• [Task item]:
Some lines of these records may hold the word "Choose"; state how many, using only the number.

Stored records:

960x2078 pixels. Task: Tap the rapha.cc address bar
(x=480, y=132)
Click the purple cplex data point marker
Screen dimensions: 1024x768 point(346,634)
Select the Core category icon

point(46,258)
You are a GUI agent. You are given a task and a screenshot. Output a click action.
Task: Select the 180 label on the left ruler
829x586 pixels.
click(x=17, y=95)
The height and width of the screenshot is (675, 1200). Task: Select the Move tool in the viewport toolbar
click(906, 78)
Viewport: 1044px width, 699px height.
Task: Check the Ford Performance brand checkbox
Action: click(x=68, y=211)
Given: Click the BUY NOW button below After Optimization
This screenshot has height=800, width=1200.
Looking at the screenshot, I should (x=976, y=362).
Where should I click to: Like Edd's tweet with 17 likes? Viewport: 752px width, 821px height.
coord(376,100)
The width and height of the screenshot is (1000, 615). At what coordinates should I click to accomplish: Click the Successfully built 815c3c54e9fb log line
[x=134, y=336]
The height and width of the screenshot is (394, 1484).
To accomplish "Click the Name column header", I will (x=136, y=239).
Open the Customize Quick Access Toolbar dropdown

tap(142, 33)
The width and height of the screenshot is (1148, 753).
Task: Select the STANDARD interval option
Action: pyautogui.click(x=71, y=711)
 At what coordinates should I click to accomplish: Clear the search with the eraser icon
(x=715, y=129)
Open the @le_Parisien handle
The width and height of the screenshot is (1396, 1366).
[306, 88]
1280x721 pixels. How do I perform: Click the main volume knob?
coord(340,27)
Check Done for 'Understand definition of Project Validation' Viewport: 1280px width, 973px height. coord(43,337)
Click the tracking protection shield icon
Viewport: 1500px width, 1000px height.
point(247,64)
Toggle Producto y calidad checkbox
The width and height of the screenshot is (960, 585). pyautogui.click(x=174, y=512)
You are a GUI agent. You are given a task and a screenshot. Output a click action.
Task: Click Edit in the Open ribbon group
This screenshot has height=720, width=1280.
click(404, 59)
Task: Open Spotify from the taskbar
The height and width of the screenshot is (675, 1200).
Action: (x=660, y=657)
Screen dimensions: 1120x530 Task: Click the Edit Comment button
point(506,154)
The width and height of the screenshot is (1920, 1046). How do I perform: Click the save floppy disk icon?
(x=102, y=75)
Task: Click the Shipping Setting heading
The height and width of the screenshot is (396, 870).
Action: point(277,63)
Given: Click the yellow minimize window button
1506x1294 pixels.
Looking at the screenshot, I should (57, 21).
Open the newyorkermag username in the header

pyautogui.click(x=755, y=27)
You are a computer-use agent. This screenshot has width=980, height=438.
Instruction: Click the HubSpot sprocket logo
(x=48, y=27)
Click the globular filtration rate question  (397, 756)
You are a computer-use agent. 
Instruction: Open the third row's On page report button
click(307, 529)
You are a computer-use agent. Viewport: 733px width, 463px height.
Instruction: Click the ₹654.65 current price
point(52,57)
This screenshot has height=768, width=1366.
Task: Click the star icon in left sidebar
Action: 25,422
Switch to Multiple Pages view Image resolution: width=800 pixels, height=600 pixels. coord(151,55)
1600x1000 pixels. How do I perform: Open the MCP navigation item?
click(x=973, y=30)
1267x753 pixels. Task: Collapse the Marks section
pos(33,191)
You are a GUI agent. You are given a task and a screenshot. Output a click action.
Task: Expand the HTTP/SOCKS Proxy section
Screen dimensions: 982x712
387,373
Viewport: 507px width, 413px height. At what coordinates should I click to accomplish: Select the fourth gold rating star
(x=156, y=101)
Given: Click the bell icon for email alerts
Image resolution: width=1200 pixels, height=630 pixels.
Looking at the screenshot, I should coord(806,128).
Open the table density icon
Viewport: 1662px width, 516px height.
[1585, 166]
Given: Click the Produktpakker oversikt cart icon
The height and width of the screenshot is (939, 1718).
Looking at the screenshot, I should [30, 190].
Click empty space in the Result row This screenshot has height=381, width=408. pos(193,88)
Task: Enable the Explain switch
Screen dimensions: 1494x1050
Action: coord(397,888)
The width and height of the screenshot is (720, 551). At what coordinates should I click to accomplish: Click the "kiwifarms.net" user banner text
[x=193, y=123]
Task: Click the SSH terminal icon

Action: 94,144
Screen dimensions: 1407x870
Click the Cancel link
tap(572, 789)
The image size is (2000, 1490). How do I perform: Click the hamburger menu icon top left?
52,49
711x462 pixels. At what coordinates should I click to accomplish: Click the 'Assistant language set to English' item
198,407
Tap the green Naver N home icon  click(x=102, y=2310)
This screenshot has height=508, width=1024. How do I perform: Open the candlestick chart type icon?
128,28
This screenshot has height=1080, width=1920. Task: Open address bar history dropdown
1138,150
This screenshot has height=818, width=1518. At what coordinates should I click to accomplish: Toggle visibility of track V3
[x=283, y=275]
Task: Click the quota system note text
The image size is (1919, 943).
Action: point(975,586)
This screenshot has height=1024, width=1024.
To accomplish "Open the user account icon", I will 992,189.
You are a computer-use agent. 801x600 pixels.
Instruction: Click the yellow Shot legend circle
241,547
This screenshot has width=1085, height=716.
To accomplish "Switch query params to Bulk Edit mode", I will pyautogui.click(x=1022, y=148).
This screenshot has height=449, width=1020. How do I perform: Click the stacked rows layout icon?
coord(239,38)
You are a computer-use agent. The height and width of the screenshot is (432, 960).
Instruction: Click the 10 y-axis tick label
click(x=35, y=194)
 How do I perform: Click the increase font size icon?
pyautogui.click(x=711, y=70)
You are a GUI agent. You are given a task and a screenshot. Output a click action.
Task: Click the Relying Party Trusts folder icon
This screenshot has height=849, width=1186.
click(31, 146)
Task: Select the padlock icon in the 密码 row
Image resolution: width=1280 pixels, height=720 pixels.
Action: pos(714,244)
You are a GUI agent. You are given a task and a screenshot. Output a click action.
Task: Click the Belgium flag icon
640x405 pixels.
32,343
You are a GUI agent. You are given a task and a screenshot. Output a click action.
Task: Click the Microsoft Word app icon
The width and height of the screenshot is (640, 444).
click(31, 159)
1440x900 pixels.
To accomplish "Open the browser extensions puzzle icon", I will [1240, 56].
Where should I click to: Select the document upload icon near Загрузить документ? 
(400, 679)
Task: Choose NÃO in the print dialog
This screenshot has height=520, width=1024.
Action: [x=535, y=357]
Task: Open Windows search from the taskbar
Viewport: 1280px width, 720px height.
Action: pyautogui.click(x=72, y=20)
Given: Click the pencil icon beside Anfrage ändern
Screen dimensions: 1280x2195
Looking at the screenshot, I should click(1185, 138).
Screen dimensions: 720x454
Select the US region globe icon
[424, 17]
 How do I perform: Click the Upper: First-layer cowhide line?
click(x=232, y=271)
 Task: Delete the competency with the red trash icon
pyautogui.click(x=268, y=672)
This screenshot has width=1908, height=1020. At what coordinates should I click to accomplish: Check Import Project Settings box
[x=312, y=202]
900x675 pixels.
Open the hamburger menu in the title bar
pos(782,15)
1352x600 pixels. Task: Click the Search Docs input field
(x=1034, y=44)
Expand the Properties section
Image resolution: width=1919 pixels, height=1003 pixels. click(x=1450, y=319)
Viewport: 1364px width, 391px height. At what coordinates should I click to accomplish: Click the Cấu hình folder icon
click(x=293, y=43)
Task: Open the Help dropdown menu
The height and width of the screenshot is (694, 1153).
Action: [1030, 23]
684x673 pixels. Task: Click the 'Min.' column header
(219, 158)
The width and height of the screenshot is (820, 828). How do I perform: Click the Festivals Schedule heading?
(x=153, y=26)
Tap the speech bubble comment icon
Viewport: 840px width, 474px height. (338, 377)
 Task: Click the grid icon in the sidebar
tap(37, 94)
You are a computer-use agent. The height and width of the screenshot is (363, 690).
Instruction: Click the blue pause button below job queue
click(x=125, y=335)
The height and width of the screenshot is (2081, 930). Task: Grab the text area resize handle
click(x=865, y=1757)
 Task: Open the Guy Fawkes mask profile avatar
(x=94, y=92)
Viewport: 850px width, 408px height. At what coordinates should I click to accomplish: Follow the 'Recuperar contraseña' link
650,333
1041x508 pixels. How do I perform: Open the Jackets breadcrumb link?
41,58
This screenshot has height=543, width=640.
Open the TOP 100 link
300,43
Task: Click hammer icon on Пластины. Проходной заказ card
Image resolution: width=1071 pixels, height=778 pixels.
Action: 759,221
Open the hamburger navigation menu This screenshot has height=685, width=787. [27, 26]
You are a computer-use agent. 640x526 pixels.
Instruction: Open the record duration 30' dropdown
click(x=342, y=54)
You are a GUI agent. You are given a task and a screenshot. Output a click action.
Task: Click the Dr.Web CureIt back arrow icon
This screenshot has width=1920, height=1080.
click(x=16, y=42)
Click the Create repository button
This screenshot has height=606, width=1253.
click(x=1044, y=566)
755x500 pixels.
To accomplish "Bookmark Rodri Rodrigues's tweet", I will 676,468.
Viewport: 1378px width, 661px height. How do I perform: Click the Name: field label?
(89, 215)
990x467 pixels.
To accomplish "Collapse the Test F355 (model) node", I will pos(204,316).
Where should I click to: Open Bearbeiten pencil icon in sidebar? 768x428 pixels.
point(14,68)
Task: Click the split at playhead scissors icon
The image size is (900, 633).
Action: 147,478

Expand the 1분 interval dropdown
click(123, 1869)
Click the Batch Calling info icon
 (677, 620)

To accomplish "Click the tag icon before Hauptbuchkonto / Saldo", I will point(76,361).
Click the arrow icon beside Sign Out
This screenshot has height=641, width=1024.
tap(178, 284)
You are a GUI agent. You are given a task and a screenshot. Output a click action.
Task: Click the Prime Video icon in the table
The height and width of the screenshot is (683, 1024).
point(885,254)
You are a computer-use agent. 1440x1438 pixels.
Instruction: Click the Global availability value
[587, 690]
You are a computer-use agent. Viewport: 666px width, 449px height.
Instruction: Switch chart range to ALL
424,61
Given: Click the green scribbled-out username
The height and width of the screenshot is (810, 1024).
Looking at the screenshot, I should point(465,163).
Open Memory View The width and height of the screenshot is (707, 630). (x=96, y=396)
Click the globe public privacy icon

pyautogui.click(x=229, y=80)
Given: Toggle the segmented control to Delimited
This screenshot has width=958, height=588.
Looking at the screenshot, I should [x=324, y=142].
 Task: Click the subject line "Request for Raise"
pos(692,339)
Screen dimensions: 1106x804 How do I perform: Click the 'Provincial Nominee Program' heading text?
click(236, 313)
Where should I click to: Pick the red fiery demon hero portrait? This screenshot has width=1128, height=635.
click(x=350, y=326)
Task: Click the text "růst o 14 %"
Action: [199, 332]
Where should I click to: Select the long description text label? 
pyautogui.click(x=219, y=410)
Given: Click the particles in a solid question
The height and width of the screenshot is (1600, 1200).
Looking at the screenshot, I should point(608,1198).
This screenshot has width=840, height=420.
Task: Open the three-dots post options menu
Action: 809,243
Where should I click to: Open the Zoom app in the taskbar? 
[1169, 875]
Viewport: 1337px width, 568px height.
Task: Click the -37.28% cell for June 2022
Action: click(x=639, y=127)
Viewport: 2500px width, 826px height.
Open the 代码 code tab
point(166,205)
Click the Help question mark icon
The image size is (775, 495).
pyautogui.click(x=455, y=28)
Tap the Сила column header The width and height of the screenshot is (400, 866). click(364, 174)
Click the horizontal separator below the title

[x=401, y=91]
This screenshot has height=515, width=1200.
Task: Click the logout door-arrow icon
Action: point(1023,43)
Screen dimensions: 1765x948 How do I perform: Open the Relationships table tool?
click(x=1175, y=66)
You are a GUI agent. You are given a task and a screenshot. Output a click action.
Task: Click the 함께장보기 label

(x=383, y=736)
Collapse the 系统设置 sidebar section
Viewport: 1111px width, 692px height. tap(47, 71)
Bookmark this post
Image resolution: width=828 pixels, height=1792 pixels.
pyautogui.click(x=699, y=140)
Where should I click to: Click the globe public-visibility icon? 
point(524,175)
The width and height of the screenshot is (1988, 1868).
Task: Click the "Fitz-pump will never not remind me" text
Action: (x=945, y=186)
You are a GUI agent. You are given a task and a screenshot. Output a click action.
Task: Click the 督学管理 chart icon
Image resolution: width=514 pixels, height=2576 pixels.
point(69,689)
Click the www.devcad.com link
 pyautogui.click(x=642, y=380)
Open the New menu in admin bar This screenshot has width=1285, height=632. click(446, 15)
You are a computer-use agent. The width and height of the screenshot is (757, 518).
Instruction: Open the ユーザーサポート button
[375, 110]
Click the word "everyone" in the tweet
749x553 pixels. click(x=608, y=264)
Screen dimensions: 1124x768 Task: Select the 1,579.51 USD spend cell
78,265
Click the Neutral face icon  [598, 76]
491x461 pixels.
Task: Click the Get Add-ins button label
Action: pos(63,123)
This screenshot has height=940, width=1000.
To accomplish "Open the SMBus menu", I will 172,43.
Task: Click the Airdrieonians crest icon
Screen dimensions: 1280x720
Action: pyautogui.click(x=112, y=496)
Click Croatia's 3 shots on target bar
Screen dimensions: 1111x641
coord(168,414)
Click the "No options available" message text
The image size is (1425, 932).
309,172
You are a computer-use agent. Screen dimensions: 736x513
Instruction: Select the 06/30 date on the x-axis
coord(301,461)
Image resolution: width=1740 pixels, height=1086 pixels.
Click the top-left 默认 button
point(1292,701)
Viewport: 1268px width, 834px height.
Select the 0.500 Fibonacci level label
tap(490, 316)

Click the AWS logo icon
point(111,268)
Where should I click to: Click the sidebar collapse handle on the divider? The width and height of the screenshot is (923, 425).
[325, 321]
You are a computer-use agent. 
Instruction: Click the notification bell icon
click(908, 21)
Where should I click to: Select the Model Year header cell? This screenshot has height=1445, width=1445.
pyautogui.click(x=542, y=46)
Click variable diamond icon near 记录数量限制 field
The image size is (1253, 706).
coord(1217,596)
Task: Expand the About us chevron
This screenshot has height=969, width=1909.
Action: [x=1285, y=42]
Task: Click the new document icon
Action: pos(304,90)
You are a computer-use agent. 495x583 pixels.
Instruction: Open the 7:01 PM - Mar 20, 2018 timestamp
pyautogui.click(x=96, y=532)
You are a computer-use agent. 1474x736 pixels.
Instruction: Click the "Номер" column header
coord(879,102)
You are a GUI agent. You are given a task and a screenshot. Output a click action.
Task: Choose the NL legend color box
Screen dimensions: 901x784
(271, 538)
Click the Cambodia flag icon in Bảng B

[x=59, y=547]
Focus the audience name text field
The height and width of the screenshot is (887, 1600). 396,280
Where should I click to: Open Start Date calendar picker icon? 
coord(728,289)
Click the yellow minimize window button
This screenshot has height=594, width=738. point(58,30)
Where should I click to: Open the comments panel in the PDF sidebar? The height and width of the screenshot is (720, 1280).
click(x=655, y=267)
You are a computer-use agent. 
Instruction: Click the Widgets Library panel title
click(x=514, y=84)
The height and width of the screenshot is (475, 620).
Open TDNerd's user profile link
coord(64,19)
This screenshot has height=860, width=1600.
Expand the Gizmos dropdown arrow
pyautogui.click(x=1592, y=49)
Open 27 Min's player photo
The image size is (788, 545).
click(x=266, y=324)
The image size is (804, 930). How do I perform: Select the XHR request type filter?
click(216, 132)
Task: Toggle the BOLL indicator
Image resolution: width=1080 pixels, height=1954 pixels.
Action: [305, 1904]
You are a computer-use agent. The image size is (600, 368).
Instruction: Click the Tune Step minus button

• [Solution to this exercise]:
2